Naruto
6.7
Naruto

Manga de Masashi Kishimoto (1999)

Pareil au supplice du pal, Naruto commence bien et finit mal

Ma première introduction aux mangas papiers se fit par le biais de Shaman King et Naruto. Un ami faisait la collection de la première série, moi de la seconde. Je ne l'ai pas regretté, mais inutile de préciser que je ne l'ai pas complétée. J'étais alors en CM2, donc particulièrement jeune et la parution en France allait en ce temps là jusqu'au tome seize. Autant dire que je n'avais aucun moyen à ce stade de prédire le drame qui allait advenir.


En ce temps là, ma culture manga se bornait au matage de quelques OAV DBZ (je suis né - fort heureusement - après le club Dorothé). Autant dire que je n'avais pas le recul nécessaire en ce temps pour appréhender le génie de Kishimoto dans son approche du genre.
Entre deux chapitres figuraient dans les volumes reliés des dessins originaux ou bien des tranches de vie narrés par l'auteur. Son parcours notamment.

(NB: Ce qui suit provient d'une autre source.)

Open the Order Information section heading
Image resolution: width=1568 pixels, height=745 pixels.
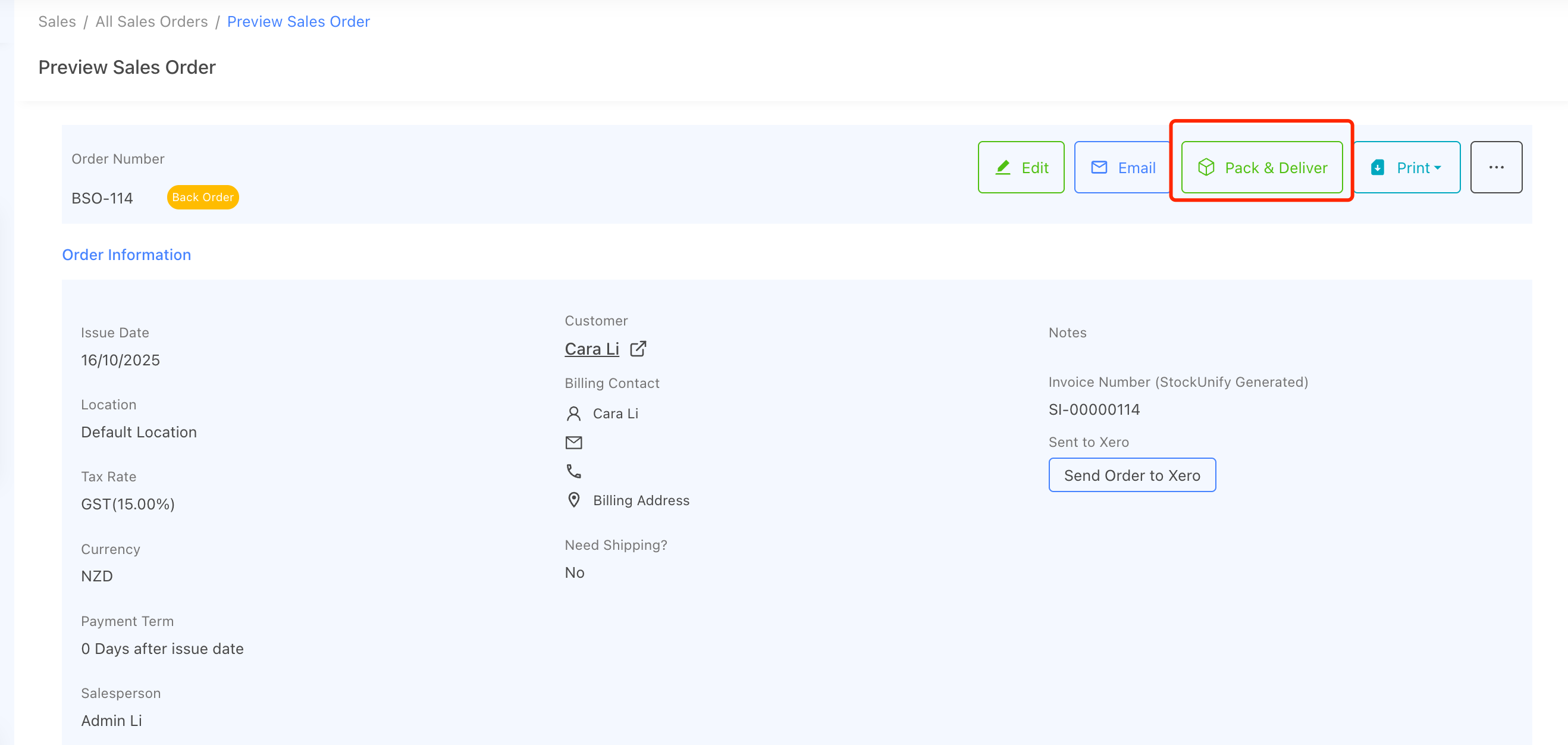pyautogui.click(x=127, y=255)
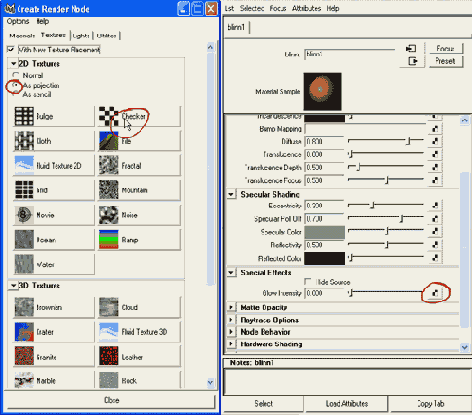Select the File texture icon
Screen dimensions: 472x415
point(109,141)
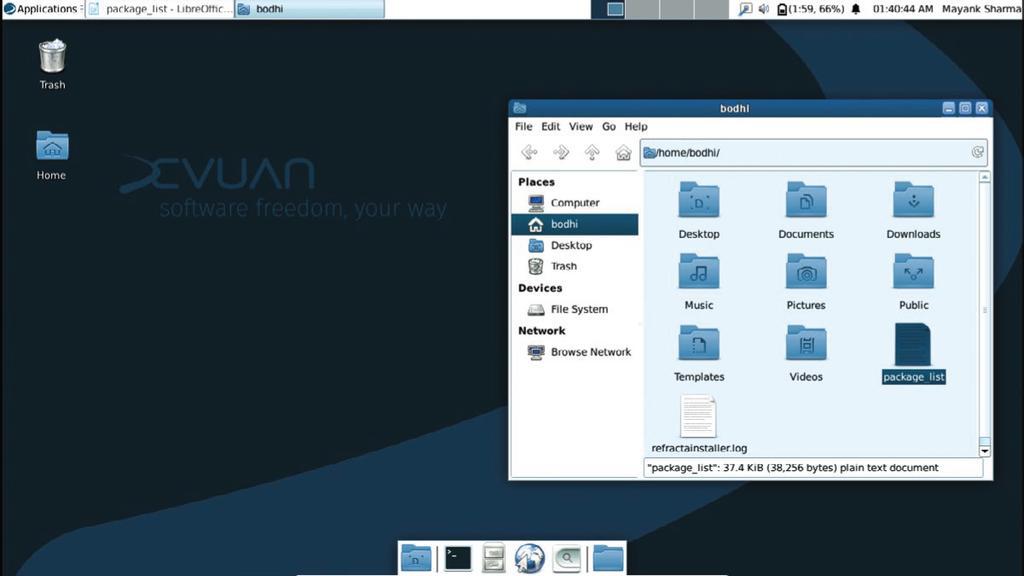This screenshot has width=1024, height=576.
Task: Click the /home/bodhi/ location field
Action: pos(813,153)
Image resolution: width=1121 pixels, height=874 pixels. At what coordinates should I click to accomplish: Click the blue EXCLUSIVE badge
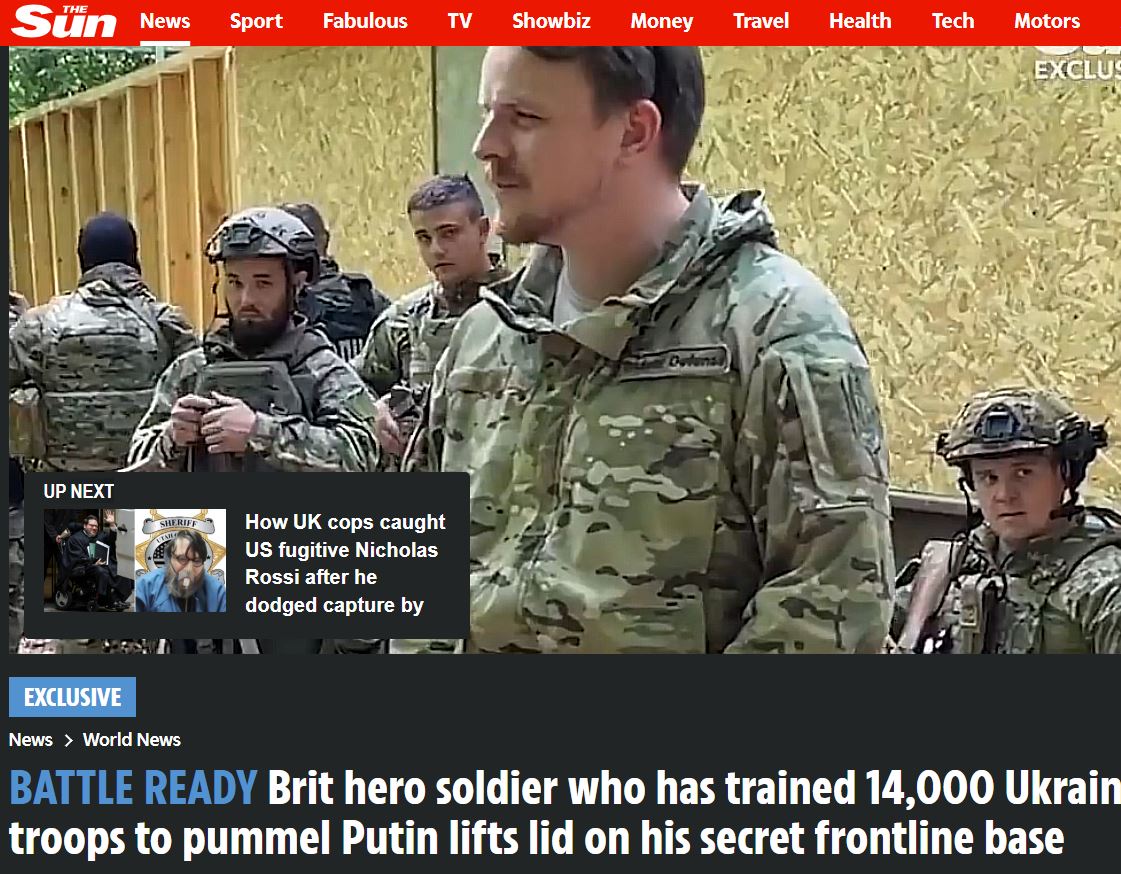click(x=72, y=697)
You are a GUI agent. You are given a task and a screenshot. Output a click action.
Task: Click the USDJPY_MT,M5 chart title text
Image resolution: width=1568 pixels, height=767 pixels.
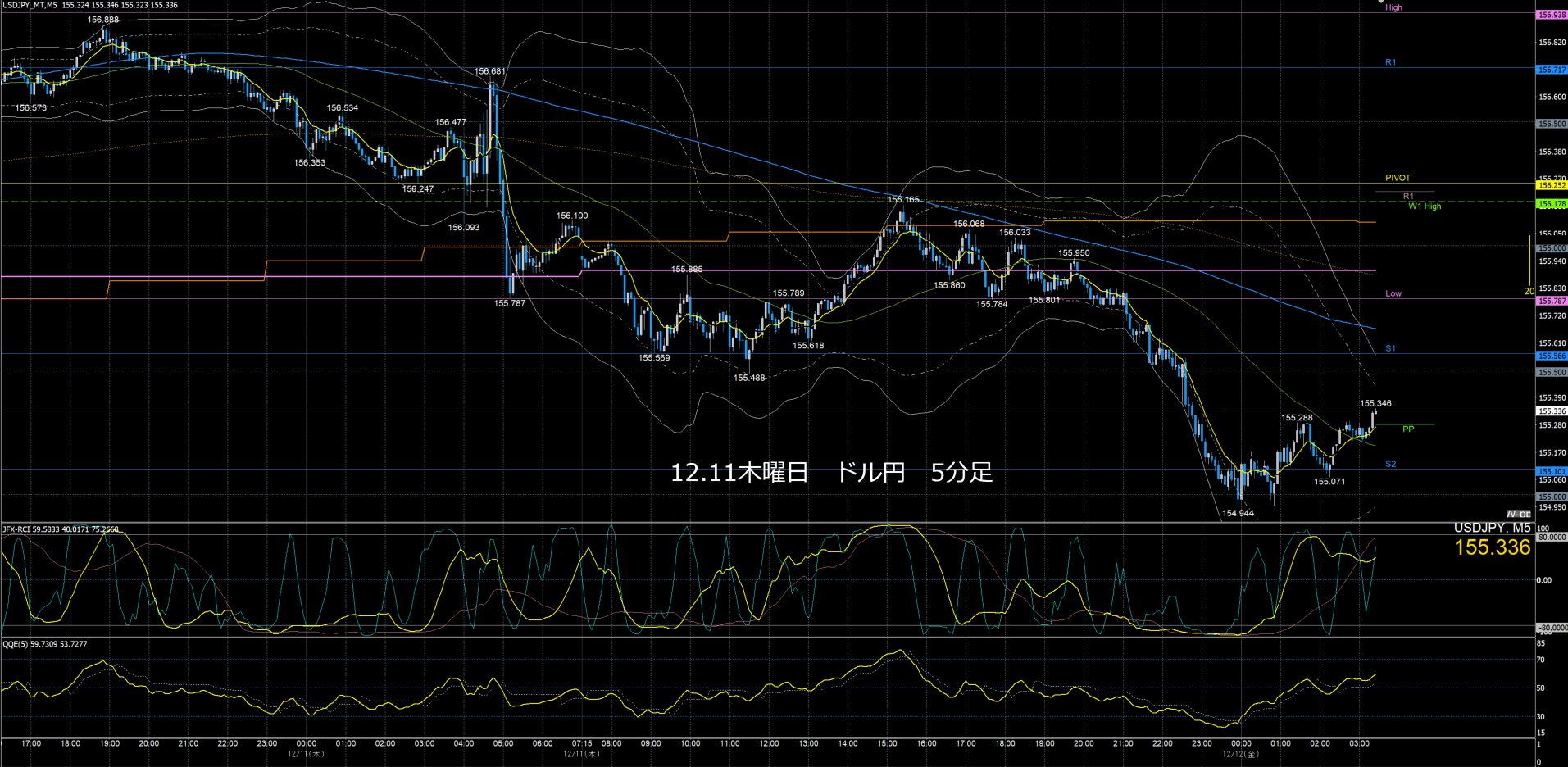click(x=30, y=5)
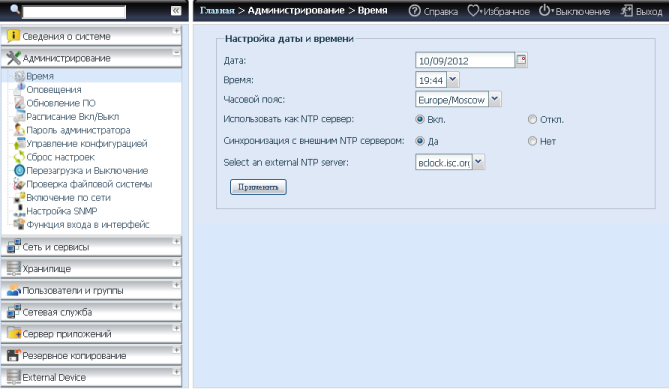Open Перезагрузка и Выключение item icon
The image size is (669, 389).
click(x=20, y=171)
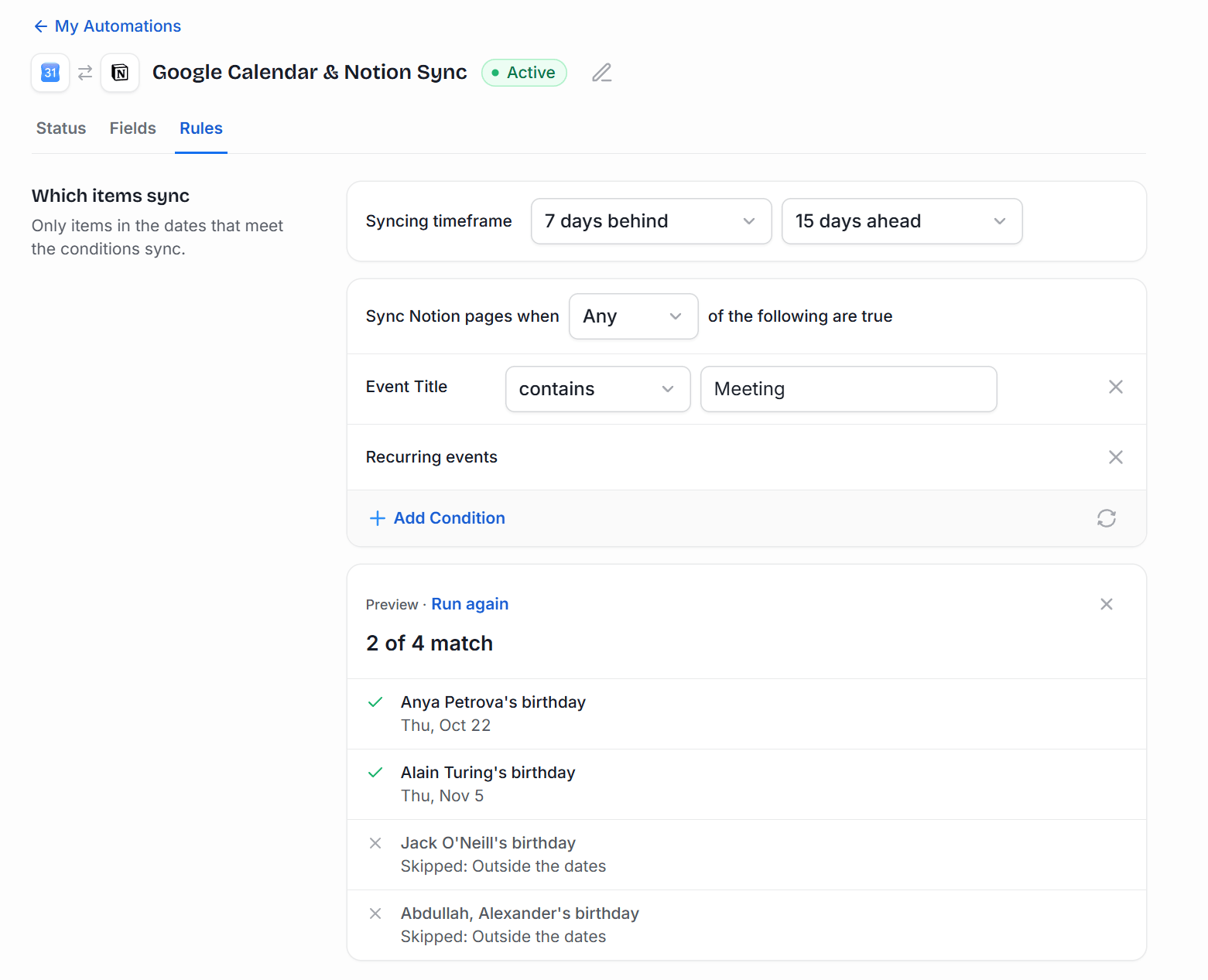Click the Notion app icon
The height and width of the screenshot is (980, 1208).
coord(120,73)
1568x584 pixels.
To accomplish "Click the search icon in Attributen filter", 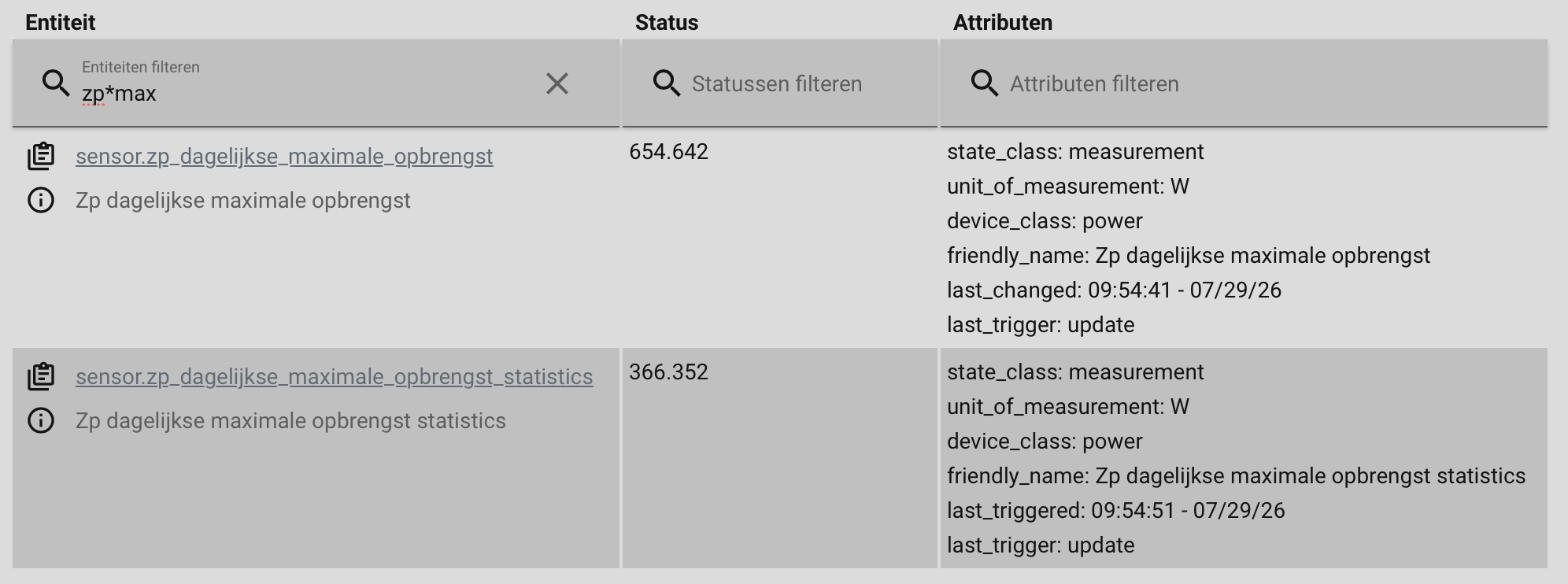I will (985, 83).
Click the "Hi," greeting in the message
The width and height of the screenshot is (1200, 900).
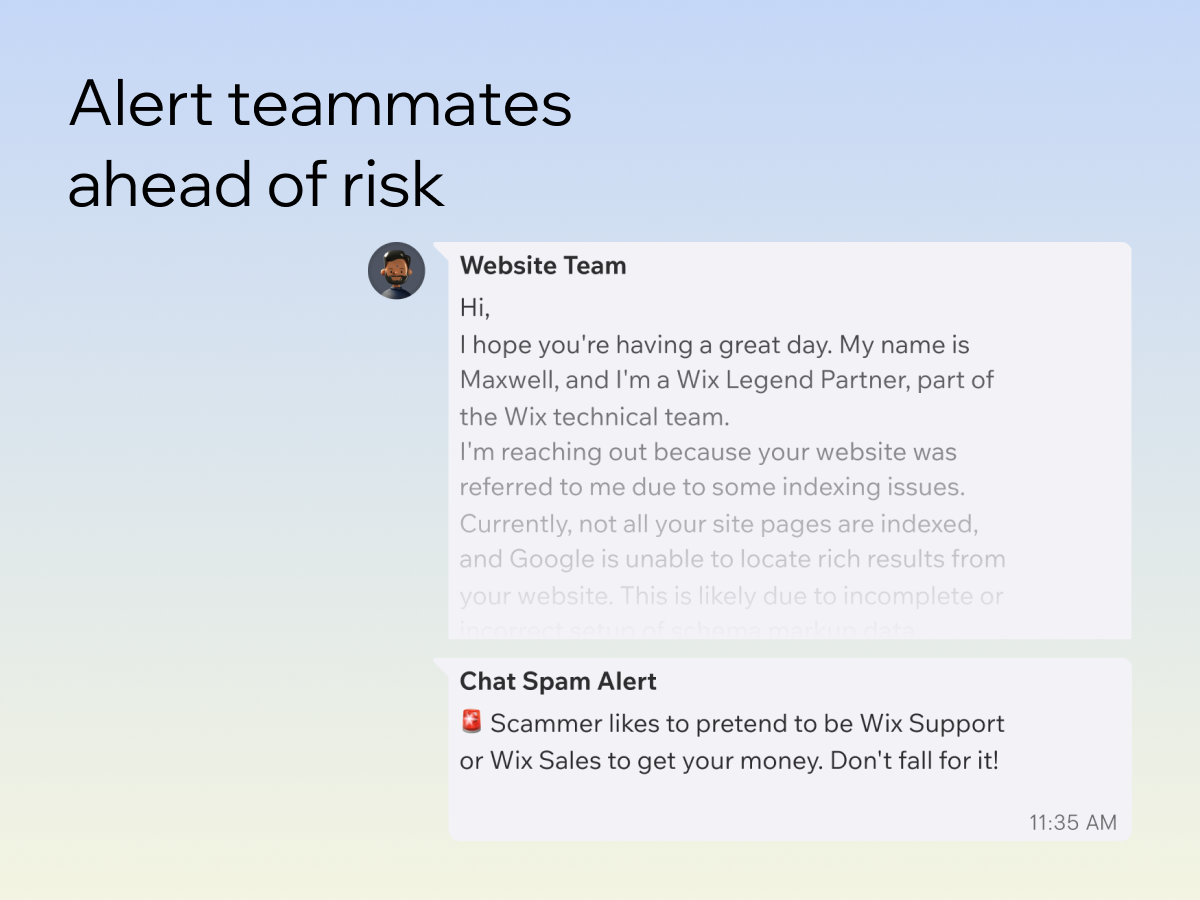tap(475, 308)
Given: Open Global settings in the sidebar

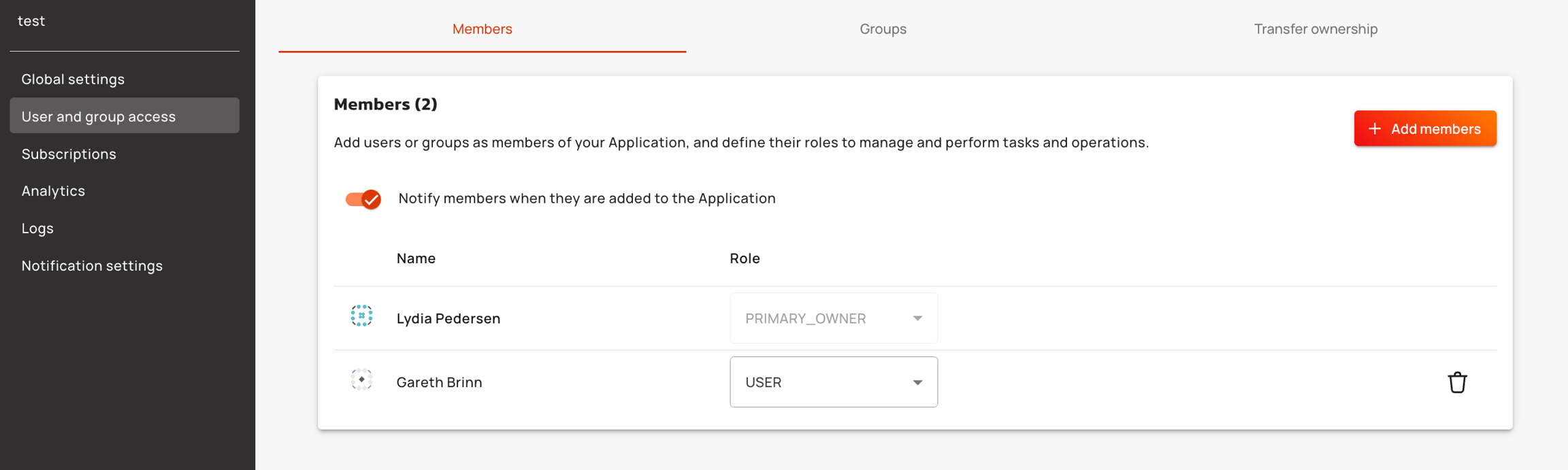Looking at the screenshot, I should tap(73, 79).
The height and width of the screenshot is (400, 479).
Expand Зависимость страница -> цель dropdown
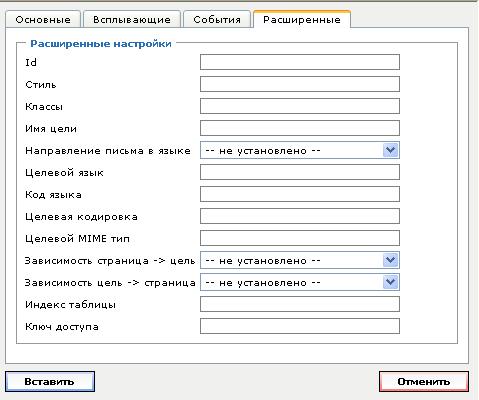tap(300, 260)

Son style graphique dérangeait quelque peu le Shônen Jump de ce qu'il rapportait car était à bien des égards trop élaboré et plutôt propre aux Seinen. C'est un point à relever qui en dit long sur la potentialité de Naruto. Les Shônens à succès, généralement édités auprès de la Shueisha semblaient s'adresser à un public très jeune autrefois. C'était plutôt enfantin, pétris de bons sentiments et... assez bas de gamme sur tous les plans. Des personnages unidimensionnels et sans réel attrait étant d'un manga à l'autre un parfait copier-coller les uns des autres, le tout amené dans une intrigue bateau elle aussi formatée en série.

Mais parfois, un auteur ici et là venait et, à son corps défendant, révolutionnait le genre. Alors les lecteurs devenaient plus exigeants. Difficiles de faire manger de la merde à un bétail habitué au caviar.


La jeunesse d'autrefois était plutôt innocente et se contentait de peu. Essayez aujourd'hui de vendre ce que publiait le Shônen Weekly Jump durant les années soixante-dix à des jeunes des douze ans contemporains. Bon courage.

Cet aparté pour souligner que la jeunesse, au niveau de la dégustation de certaines fictions, a gagné en maturité. Un enfant de douze ans aujourd'hui n'a plus rien à voir avec un garçon du même âge il y a quarante ans de cela en terme de goûts. Le Shônen de demain se devait d'incliner légèrement vers le Seinen pour s'adapter à son public. Death Note en est le plus remarquable exemple.


Kishimoto est à mon sens l'auteur qui aurait pu impulser un renouveau du Shônen grâce à Naruto ; offrant un contenu toujours destiné à un public particulièrement jeune, mais capable de lui apporter un semblant de complexité et de gravité dans le ton de son œuvre pour le sortir des sentiers battus. Car si le genre s'était bien renouvelé et avait fait plusieurs mues depuis les années soixante-dix, l'audace manquait pour sortir de la monotonie du Shônen nekketsu à succès.


Et Naruto survint avec ses promesses. Une règle spécifique des shinobis précise qu'un ninja ne pleure pas. On allait peut-être s'émanciper enfin des relations superficielles entre personnages qui sont amis pour la vie parce que l'auteur l'a dit. Le monde fantasmé des shinobis selon Kishimoto offrait un curieux mélange de société traditionnelle imprégné dans une modernité, le tout, en parfaite harmonie. Il n'était pas question d'implémenter bêtement des ninjas dans un monde contemporain, mais d'appliquer une mentalité contemporaine à un monde qui ne était perdu entre le nôtre et un ordre ancien.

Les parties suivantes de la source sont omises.